(HOW TO COMPLETE THIS TASK)
Below are some records; output all of them exactly.

(MATERIALS PROVIDED)
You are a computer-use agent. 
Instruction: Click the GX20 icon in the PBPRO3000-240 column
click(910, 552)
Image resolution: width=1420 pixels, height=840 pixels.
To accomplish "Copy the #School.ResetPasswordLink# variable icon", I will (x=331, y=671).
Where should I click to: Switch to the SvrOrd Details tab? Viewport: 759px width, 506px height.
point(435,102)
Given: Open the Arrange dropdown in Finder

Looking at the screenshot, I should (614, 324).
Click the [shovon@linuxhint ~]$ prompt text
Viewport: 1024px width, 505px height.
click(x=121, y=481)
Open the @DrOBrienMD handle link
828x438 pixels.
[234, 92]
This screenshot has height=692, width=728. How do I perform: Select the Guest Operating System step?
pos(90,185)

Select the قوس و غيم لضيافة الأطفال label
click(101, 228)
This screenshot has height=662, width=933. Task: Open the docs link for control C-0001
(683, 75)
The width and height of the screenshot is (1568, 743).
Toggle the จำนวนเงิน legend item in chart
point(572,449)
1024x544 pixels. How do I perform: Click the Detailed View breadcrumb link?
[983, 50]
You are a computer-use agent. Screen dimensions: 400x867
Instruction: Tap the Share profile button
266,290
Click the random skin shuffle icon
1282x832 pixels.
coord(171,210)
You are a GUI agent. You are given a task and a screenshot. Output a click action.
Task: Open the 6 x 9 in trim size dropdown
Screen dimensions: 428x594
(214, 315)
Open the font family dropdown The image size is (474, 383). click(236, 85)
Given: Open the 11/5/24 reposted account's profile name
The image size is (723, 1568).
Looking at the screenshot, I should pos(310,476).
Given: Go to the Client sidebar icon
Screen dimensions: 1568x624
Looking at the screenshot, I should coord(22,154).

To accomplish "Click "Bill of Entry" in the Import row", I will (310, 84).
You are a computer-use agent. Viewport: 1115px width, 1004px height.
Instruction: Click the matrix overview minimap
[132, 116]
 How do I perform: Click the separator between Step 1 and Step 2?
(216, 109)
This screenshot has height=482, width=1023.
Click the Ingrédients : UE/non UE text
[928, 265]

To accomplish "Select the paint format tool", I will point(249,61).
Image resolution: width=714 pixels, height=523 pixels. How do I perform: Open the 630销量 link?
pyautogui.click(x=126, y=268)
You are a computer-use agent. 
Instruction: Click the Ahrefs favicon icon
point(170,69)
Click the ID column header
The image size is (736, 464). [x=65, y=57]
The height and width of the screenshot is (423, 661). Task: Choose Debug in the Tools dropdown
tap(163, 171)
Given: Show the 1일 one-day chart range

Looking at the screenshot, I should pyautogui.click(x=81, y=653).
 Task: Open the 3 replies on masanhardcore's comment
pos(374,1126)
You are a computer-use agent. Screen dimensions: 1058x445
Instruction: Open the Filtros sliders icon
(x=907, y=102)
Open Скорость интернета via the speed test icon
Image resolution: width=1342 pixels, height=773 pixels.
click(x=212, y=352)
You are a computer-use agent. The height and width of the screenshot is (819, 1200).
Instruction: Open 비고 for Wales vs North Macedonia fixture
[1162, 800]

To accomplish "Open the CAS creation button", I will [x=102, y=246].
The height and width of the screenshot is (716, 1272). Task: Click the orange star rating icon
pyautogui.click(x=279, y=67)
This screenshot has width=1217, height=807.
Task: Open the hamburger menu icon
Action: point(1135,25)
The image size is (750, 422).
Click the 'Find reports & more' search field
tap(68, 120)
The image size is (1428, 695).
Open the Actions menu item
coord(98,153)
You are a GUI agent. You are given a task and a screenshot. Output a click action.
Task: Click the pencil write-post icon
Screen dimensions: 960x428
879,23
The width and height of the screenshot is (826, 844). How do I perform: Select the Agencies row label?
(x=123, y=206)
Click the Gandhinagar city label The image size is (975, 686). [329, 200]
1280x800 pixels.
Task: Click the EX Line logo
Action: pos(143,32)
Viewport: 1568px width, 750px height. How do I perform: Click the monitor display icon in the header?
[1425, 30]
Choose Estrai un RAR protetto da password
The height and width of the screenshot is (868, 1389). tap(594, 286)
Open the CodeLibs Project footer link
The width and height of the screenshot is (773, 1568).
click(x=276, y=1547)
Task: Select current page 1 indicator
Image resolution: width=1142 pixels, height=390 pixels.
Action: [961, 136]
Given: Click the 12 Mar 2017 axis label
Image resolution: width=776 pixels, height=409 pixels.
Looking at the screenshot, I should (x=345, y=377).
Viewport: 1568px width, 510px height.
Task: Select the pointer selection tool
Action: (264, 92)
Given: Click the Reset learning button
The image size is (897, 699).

(REPLY TO THE TASK)
You are a computer-use agent. 
Instruction: Click the GX20 icon in the PBPRO3000-240 column
click(910, 552)
Image resolution: width=1420 pixels, height=840 pixels.
To accomplish "Copy the #School.ResetPasswordLink# variable icon", I will (x=331, y=671).
Where should I click to: Switch to the SvrOrd Details tab? Viewport: 759px width, 506px height.
point(435,102)
Given: Open the Arrange dropdown in Finder

Looking at the screenshot, I should (614, 324).
Click the [shovon@linuxhint ~]$ prompt text
Viewport: 1024px width, 505px height.
click(x=121, y=481)
Open the @DrOBrienMD handle link
828x438 pixels.
[234, 92]
This screenshot has height=692, width=728. How do I perform: Select the Guest Operating System step?
pos(90,185)

Select the قوس و غيم لضيافة الأطفال label
click(101, 228)
This screenshot has height=662, width=933. Task: Open the docs link for control C-0001
(683, 75)
The width and height of the screenshot is (1568, 743).
Toggle the จำนวนเงิน legend item in chart
point(572,449)
1024x544 pixels. How do I perform: Click the Detailed View breadcrumb link?
[983, 50]
You are a computer-use agent. Screen dimensions: 400x867
Instruction: Tap the Share profile button
266,290
Click the random skin shuffle icon
1282x832 pixels.
coord(171,210)
You are a GUI agent. You are given a task and a screenshot. Output a click action.
Task: Open the 6 x 9 in trim size dropdown
Screen dimensions: 428x594
(214, 315)
Open the font family dropdown The image size is (474, 383). click(236, 85)
Given: Open the 11/5/24 reposted account's profile name
The image size is (723, 1568).
Looking at the screenshot, I should pos(310,476).
Given: Go to the Client sidebar icon
Screen dimensions: 1568x624
Looking at the screenshot, I should coord(22,154).

To accomplish "Click "Bill of Entry" in the Import row", I will (310, 84).
You are a computer-use agent. Viewport: 1115px width, 1004px height.
Instruction: Click the matrix overview minimap
[132, 116]
 How do I perform: Click the separator between Step 1 and Step 2?
(216, 109)
This screenshot has height=482, width=1023.
Click the Ingrédients : UE/non UE text
[928, 265]

To accomplish "Select the paint format tool", I will point(249,61).
Image resolution: width=714 pixels, height=523 pixels. How do I perform: Open the 630销量 link?
pyautogui.click(x=126, y=268)
You are a computer-use agent. 
Instruction: Click the Ahrefs favicon icon
point(170,69)
Click the ID column header
The image size is (736, 464). [x=65, y=57]
The height and width of the screenshot is (423, 661). Task: Choose Debug in the Tools dropdown
tap(163, 171)
Given: Show the 1일 one-day chart range

Looking at the screenshot, I should pyautogui.click(x=81, y=653).
 Task: Open the 3 replies on masanhardcore's comment
pos(374,1126)
You are a computer-use agent. Screen dimensions: 1058x445
Instruction: Open the Filtros sliders icon
(x=907, y=102)
Open Скорость интернета via the speed test icon
Image resolution: width=1342 pixels, height=773 pixels.
click(x=212, y=352)
You are a computer-use agent. The height and width of the screenshot is (819, 1200).
Instruction: Open 비고 for Wales vs North Macedonia fixture
[1162, 800]

To accomplish "Open the CAS creation button", I will [x=102, y=246].
The height and width of the screenshot is (716, 1272). Task: Click the orange star rating icon
pyautogui.click(x=279, y=67)
This screenshot has width=1217, height=807.
Task: Open the hamburger menu icon
Action: point(1135,25)
The image size is (750, 422).
Click the 'Find reports & more' search field
tap(68, 120)
The image size is (1428, 695).
Open the Actions menu item
coord(98,153)
You are a GUI agent. You are given a task and a screenshot. Output a click action.
Task: Click the pencil write-post icon
Screen dimensions: 960x428
879,23
The width and height of the screenshot is (826, 844). How do I perform: Select the Agencies row label?
(x=123, y=206)
Click the Gandhinagar city label The image size is (975, 686). [329, 200]
1280x800 pixels.
Task: Click the EX Line logo
Action: pos(143,32)
Viewport: 1568px width, 750px height. How do I perform: Click the monitor display icon in the header?
[1425, 30]
Choose Estrai un RAR protetto da password
The height and width of the screenshot is (868, 1389). tap(594, 286)
Open the CodeLibs Project footer link
The width and height of the screenshot is (773, 1568).
click(x=276, y=1547)
Task: Select current page 1 indicator
Image resolution: width=1142 pixels, height=390 pixels.
Action: [961, 136]
Given: Click the 12 Mar 2017 axis label
Image resolution: width=776 pixels, height=409 pixels.
Looking at the screenshot, I should (x=345, y=377).
Viewport: 1568px width, 510px height.
Task: Select the pointer selection tool
Action: (264, 92)
Given: Click the Reset learning button
The image size is (897, 699).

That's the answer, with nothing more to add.